More on manuals plus rescue
Fred Cisin
cisin at xenosoft.com
Fri Aug 21 17:17:12 CDT 2015
On Fri, 21 Aug 2015, Mouse wrote:
> But that is not what the word means in law and it is not what the word
> means in ordinary usage.
I'm confused on some of the terminology. I don't think that I'm alone.
A friend of mine was in law school before he'd believe me that "burglary"
and "robbery" were not fully synonymous.
> There is nothing you had before such an event
> that you no longer have after,
So, "steal", "theft"? require a component of having already gotten
possession?
Somebody who takes your packages off of the Fedex or USPS truck is not
"steal"ing from you?
If your publisher promises you $10 for every copy, then somebody who
cancels their order to make their own unauthorized copy did not "steal"
your $10?
Howabout somebody who buys COD and stops payment? (apparently habitually)
I had a college administrator cancel PO for "non-delivery" AFTER calling
for installation tech support.
> willing to pay your price would do so.
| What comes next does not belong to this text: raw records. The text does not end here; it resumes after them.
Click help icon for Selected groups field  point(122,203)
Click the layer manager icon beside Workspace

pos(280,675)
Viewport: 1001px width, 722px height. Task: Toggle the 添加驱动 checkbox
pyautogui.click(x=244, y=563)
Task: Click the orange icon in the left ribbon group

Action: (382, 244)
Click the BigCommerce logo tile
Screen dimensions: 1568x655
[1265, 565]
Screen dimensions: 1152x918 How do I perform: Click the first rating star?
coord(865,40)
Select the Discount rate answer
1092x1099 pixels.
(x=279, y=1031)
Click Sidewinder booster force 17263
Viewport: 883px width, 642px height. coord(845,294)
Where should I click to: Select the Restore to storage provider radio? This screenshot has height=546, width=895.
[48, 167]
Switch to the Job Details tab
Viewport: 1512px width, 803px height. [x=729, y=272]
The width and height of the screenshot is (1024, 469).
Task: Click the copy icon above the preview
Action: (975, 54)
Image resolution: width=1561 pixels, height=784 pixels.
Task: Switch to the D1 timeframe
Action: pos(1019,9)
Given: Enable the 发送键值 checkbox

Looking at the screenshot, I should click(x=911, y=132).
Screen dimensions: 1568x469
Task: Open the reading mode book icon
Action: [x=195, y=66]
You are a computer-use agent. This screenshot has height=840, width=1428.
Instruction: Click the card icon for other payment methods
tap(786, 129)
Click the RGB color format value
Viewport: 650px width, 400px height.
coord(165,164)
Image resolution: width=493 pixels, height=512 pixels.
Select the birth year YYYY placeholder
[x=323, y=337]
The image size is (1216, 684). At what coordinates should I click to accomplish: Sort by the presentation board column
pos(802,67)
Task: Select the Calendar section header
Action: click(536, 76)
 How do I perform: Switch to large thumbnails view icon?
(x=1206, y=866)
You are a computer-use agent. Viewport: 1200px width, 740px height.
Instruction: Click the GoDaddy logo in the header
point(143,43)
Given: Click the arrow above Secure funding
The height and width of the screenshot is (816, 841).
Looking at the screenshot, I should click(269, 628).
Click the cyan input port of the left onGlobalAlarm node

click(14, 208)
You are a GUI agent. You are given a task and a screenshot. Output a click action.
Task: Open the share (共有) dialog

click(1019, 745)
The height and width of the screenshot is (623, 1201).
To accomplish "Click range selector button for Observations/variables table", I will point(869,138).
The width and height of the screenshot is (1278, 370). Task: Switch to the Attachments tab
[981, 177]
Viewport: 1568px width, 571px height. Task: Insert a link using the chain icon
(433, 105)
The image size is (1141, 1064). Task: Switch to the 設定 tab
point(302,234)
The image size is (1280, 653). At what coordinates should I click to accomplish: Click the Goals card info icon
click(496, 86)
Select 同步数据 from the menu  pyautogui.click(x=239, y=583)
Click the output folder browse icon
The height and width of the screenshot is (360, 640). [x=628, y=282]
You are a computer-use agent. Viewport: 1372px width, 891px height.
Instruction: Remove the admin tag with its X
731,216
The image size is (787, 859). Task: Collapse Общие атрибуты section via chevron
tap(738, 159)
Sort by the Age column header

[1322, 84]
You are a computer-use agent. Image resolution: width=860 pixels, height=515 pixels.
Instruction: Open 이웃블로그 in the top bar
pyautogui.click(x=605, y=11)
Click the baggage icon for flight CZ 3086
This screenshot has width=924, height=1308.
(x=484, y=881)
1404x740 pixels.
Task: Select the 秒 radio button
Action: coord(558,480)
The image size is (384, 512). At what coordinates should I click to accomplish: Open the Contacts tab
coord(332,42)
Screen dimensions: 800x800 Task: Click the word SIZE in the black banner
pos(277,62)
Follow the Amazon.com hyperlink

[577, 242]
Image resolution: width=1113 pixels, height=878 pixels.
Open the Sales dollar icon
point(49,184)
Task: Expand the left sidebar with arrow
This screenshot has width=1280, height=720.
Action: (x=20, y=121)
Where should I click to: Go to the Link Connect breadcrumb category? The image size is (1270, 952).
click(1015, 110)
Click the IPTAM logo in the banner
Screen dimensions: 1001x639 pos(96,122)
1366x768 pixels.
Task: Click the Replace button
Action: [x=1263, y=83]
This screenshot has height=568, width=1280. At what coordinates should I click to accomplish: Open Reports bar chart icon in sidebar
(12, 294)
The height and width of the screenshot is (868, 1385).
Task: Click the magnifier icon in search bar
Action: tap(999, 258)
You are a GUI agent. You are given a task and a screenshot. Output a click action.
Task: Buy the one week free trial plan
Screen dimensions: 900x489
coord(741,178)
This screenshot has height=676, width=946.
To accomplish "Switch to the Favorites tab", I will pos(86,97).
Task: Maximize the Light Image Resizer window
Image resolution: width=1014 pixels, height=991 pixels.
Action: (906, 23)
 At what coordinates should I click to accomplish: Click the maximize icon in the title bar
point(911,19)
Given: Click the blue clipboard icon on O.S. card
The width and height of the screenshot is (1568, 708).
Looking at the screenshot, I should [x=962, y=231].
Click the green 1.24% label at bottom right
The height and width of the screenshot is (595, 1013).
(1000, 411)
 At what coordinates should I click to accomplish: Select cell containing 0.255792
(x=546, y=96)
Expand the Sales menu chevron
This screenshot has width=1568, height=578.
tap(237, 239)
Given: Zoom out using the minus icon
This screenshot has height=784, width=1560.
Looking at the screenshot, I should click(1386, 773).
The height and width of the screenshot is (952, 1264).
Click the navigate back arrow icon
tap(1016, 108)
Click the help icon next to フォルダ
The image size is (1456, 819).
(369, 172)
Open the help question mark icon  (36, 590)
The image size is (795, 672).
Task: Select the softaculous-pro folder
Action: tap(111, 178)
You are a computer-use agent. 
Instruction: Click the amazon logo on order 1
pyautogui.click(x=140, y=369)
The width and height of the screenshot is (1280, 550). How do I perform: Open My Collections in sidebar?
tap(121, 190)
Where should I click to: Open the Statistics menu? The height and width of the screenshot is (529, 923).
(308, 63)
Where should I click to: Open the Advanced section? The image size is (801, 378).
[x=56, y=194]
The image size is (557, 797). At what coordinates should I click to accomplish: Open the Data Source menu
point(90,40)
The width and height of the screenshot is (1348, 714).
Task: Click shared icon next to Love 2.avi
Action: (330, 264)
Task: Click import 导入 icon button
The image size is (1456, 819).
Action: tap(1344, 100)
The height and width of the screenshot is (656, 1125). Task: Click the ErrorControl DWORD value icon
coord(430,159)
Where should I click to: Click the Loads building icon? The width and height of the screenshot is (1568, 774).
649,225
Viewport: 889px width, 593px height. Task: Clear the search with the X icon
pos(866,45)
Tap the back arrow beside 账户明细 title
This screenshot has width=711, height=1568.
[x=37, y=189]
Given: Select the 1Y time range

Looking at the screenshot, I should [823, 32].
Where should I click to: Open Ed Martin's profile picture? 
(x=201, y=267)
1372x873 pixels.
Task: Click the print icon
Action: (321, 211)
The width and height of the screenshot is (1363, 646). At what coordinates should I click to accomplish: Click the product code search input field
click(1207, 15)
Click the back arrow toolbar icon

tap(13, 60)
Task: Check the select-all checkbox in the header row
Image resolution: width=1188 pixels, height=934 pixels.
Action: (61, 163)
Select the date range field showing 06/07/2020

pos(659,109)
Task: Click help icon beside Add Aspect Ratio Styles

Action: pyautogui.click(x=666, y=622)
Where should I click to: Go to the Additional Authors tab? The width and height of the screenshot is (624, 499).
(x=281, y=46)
They are stealing from you
> about as much as someone who sets up shop selling apples for $0.90 a
> pound is stealing from someone next door selling apples for $2.00 a
> pound.
But, after months of hauling six truckloads a day of apples that we
bought for $0.90 a pound at the orchard to the neighborhood where we sold
them for $0.90 a pound, we realized that we needed a bigger truck.
> It's illegal (the copyright infringement, that is, not the
> apple-seller). It's unethical and/or immoral (to most people). But
> stealing it is not.
Is "theft of service" valid under the law?
Is "Intellectual Property" an oxymoron?
>> That is reality, not the semantics of case law.
> Perhaps you would like others to believe that. Perhaps you believe it,
> even. But it is still false.
It is too bad, when "SHOULD" and "LEGAL" are orthogonal.
I have had software that I was not legally entitled to, but also I have
dealt with infringement of my trademark, and with unauthorized
distribution of my copyrighted materials. I haven't patented anything.
Somebody suggested that failure to curtail infringement be considered
defacto abandonment - I have to disagree, sometimes it's just not
reasonable to make the effort.
Somebody said that old software should be very cheap. And should be
reduced in price proportionately to the reduced retail value of the
hardware. Sure. Does that mean that the Altair BASIC or Apple 1
BRICKOUT should now be inordinately expensive?
And labor costs have not gone down. (See our apple sales business model)
Bob Wallace once explained to me that it seemed that public "perceived
value" (what they sent in when wanting to pay for what they had acquired
through copying) was consistently based on Marginal Cost Of Production,
without a component of development costs.
By contracting for the "help" of publishers, I have had some projects that
were a lot of work but didn't recoup expenses.